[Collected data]
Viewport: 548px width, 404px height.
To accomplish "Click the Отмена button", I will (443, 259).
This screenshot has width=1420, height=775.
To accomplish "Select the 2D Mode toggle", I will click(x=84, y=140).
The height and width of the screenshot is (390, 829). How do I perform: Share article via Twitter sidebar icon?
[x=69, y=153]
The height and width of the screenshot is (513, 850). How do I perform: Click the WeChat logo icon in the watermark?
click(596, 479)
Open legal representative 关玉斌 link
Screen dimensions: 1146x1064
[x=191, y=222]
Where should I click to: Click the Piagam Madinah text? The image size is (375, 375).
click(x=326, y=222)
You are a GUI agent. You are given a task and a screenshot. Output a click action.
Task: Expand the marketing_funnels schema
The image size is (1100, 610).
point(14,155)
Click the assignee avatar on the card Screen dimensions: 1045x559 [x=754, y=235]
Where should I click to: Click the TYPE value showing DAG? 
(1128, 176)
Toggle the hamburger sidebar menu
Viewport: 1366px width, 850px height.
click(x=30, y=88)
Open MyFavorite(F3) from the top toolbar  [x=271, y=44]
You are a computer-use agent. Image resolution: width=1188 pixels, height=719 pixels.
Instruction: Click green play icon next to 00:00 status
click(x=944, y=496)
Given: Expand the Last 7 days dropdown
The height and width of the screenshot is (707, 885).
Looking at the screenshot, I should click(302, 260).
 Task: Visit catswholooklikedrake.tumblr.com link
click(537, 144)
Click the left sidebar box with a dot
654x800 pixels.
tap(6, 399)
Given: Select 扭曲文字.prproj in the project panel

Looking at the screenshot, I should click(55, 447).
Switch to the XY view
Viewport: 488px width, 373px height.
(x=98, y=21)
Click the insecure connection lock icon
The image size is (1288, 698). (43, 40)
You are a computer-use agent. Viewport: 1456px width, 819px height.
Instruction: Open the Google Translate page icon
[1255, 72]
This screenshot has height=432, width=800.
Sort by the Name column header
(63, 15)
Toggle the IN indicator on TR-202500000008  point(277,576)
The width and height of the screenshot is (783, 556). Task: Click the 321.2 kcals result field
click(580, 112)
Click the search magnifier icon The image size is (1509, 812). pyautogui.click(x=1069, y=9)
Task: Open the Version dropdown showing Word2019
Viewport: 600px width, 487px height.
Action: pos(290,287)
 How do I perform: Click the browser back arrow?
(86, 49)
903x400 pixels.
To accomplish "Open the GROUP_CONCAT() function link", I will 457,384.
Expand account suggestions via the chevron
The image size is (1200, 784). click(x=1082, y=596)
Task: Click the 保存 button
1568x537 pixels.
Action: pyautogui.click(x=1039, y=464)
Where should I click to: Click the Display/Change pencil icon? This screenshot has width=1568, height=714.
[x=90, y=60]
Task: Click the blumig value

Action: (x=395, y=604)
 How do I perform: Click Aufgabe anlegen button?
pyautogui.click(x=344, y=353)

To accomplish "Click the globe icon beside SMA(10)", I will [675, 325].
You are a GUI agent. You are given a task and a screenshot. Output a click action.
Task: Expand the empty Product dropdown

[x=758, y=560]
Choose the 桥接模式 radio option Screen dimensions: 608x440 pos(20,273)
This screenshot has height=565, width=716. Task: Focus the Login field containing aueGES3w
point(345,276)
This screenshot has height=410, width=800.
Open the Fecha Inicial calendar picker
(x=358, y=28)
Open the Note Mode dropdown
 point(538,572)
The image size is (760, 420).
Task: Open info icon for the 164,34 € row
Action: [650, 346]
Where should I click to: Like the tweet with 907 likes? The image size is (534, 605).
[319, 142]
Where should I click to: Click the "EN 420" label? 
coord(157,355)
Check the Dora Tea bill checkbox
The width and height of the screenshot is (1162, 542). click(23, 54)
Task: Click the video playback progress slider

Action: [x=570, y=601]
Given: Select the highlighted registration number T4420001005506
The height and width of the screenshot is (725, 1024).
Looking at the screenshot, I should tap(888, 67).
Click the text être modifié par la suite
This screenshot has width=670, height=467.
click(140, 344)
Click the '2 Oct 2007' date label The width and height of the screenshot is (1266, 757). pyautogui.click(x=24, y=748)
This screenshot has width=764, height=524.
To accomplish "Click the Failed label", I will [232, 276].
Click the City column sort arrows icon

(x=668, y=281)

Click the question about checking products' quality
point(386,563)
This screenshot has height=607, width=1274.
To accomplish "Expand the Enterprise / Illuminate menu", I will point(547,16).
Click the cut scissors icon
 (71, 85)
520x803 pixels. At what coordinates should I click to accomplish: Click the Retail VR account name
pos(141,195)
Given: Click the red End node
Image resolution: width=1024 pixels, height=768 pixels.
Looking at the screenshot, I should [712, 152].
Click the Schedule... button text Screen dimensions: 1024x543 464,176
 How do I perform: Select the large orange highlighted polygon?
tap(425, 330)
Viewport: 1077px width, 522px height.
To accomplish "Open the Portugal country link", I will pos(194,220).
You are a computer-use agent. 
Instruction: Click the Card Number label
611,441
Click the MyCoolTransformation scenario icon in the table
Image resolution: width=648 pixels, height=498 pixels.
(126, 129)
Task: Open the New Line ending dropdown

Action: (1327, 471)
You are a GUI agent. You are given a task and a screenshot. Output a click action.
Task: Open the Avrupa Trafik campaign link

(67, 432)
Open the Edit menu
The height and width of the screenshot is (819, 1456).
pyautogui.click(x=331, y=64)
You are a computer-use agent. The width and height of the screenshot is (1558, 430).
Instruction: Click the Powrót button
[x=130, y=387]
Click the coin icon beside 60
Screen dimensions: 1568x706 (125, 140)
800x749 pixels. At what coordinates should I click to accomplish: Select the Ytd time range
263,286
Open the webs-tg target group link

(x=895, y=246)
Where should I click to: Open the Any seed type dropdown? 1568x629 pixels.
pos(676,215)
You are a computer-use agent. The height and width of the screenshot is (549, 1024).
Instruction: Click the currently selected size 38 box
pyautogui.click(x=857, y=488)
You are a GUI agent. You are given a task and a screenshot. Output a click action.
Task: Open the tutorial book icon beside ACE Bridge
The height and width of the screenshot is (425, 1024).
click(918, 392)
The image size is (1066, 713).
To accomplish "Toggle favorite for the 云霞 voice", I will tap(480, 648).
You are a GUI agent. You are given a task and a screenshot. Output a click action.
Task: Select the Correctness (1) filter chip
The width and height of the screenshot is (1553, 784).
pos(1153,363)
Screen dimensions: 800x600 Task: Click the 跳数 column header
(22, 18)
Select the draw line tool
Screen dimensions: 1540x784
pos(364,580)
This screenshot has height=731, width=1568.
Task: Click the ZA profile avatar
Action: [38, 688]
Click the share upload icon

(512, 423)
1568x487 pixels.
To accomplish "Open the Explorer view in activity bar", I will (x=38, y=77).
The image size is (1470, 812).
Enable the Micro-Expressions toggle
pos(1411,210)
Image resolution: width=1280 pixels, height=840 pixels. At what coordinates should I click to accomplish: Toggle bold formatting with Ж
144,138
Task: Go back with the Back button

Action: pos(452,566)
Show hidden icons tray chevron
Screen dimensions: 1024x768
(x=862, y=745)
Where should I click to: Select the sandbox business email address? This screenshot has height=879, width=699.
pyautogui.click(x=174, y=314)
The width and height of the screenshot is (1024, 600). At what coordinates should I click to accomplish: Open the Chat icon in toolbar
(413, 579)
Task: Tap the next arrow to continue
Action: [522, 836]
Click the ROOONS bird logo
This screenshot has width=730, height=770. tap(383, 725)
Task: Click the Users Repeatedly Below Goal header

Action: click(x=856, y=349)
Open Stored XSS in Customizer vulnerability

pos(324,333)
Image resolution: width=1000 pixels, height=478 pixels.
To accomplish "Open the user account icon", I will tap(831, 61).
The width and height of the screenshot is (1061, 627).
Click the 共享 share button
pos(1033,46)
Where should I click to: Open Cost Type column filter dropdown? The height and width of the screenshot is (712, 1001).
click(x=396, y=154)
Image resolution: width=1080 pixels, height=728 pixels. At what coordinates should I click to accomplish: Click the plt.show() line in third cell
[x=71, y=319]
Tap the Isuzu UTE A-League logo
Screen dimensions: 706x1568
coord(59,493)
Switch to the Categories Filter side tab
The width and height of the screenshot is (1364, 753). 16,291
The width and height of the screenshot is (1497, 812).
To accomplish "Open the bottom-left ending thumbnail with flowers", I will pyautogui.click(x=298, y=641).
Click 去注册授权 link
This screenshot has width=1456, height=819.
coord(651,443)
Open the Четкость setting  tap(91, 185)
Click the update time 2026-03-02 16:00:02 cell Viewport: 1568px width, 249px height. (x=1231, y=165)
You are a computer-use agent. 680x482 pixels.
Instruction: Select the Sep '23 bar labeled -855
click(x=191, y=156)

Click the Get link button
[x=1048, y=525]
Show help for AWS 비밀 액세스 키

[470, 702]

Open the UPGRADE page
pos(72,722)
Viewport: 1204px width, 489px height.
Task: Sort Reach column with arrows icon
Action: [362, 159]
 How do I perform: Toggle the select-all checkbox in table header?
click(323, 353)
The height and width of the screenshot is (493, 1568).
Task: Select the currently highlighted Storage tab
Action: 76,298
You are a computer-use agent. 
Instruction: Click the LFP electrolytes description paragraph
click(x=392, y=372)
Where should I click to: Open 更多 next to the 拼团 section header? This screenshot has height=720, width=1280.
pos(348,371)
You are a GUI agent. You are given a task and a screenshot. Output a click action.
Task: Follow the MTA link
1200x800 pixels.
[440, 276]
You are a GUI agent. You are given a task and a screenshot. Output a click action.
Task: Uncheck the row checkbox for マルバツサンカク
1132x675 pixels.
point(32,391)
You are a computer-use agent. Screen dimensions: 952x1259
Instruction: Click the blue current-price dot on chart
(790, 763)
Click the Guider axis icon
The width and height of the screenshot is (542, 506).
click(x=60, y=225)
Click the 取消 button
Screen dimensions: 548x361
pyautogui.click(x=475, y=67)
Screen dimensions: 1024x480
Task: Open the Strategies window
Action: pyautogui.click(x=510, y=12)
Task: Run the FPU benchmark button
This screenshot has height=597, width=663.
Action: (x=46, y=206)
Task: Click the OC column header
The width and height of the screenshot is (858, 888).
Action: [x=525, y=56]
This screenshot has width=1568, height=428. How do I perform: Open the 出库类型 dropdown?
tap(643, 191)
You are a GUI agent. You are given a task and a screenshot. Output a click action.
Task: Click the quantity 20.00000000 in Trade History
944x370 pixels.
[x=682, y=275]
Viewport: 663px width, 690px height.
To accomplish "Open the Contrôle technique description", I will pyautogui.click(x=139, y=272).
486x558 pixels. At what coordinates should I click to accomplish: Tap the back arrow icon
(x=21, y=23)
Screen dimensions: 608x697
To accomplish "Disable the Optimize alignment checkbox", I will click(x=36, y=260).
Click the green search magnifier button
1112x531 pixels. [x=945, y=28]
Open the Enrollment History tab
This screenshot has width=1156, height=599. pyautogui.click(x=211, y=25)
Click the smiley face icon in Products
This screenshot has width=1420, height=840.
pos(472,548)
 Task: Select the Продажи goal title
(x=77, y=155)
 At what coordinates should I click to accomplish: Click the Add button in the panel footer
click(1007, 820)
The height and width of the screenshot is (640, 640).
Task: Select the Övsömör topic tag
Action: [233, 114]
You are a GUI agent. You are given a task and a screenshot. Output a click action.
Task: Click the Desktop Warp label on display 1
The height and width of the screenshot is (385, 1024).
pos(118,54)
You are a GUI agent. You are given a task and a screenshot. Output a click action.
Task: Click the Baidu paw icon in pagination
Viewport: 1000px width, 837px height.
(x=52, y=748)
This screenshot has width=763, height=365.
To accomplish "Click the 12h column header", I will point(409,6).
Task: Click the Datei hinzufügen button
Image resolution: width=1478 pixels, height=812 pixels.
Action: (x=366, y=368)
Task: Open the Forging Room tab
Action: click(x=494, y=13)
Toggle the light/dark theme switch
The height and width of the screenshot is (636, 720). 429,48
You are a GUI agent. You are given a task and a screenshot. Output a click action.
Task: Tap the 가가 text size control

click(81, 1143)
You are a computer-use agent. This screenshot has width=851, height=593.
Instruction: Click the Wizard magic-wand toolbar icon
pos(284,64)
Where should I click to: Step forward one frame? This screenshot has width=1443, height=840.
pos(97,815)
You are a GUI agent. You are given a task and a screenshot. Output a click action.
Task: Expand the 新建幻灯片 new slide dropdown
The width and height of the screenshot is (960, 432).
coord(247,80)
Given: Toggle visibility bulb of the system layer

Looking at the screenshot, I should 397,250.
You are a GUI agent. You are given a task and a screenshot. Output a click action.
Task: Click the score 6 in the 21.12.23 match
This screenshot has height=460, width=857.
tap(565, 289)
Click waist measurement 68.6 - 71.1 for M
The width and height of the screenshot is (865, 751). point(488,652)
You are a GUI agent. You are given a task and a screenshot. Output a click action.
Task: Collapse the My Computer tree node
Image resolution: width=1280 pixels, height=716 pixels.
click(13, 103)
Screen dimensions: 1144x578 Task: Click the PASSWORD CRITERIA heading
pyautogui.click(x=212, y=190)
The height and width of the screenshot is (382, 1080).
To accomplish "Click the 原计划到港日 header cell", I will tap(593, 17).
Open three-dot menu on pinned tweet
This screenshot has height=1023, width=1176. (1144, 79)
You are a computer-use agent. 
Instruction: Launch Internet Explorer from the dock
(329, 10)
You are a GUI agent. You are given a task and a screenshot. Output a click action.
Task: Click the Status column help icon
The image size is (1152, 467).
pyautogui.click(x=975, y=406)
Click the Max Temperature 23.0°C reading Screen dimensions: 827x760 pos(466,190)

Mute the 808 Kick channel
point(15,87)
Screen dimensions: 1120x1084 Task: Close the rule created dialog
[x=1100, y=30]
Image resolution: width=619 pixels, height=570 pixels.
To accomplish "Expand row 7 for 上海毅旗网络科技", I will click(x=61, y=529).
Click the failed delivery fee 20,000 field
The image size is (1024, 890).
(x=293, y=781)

» How to complete this task
Keeping every character as it is, restate the lines above that run from the line with "Click the update" through the line with "Task: Run the FPU benchmark button", both included, and nothing else.

» Task response
Click the update time 2026-03-02 16:00:02 cell Viewport: 1568px width, 249px height. (x=1231, y=165)
You are a computer-use agent. 680x482 pixels.
Instruction: Select the Sep '23 bar labeled -855
click(x=191, y=156)

Click the Get link button
[x=1048, y=525]
Show help for AWS 비밀 액세스 키

[470, 702]

Open the UPGRADE page
pos(72,722)
Viewport: 1204px width, 489px height.
Task: Sort Reach column with arrows icon
Action: [362, 159]
 How do I perform: Toggle the select-all checkbox in table header?
click(323, 353)
The height and width of the screenshot is (493, 1568).
Task: Select the currently highlighted Storage tab
Action: 76,298
You are a computer-use agent. 
Instruction: Click the LFP electrolytes description paragraph
click(x=392, y=372)
Where should I click to: Open 更多 next to the 拼团 section header? This screenshot has height=720, width=1280.
pos(348,371)
You are a GUI agent. You are given a task and a screenshot. Output a click action.
Task: Follow the MTA link
1200x800 pixels.
[440, 276]
You are a GUI agent. You are given a task and a screenshot. Output a click action.
Task: Uncheck the row checkbox for マルバツサンカク
1132x675 pixels.
point(32,391)
You are a computer-use agent. Screen dimensions: 952x1259
Instruction: Click the blue current-price dot on chart
(790, 763)
Click the Guider axis icon
The width and height of the screenshot is (542, 506).
click(x=60, y=225)
Click the 取消 button
Screen dimensions: 548x361
pyautogui.click(x=475, y=67)
Screen dimensions: 1024x480
Task: Open the Strategies window
Action: pyautogui.click(x=510, y=12)
Task: Run the FPU benchmark button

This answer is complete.